■ Input records ■
--------------------------------------------------

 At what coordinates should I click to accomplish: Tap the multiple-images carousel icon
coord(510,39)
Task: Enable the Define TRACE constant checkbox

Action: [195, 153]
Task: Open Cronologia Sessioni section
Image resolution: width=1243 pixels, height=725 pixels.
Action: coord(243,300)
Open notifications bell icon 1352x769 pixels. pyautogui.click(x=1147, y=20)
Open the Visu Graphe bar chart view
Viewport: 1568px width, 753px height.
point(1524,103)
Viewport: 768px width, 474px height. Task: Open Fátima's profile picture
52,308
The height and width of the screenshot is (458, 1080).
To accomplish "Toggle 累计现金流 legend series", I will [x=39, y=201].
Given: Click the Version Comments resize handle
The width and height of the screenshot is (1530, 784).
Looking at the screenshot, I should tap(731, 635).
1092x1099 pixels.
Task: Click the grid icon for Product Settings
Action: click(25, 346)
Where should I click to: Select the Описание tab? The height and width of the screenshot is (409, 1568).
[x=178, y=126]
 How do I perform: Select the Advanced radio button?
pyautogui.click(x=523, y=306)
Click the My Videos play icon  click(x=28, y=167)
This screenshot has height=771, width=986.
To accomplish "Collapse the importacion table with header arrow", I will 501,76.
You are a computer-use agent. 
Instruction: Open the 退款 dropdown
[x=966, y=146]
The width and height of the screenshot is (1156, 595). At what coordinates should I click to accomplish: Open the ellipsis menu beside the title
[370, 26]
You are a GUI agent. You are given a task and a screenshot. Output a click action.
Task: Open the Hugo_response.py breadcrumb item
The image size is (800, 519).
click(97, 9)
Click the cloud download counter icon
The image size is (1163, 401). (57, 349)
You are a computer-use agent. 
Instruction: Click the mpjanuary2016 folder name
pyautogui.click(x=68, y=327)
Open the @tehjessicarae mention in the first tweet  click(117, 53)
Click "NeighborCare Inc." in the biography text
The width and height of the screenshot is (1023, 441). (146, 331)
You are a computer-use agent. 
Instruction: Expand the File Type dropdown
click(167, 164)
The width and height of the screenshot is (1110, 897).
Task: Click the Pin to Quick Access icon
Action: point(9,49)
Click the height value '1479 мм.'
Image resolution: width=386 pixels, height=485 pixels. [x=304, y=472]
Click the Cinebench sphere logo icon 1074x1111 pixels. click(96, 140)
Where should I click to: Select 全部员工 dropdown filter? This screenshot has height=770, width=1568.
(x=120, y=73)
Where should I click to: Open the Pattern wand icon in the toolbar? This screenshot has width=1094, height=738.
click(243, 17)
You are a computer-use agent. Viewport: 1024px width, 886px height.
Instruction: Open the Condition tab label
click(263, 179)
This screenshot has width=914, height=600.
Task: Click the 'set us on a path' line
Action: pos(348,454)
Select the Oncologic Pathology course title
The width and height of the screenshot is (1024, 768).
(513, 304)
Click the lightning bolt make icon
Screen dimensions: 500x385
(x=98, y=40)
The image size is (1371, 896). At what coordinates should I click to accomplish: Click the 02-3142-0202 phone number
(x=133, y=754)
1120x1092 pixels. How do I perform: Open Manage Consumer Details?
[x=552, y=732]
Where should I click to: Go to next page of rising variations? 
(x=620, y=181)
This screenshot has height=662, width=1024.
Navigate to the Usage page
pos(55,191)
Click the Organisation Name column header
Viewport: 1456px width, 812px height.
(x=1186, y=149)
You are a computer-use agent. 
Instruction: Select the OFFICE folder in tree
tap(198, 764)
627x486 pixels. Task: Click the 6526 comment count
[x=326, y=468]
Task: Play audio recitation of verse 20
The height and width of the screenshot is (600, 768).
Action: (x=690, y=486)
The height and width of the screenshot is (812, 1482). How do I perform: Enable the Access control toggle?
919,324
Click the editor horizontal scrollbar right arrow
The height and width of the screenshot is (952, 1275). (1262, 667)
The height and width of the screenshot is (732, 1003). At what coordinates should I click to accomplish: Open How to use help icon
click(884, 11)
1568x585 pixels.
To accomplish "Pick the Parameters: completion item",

--------------------------------------------------

■ What the task requires ■
Using the data above, state the number of lines that contain the word "header"; add nothing else.

■ Reply to the task ■
2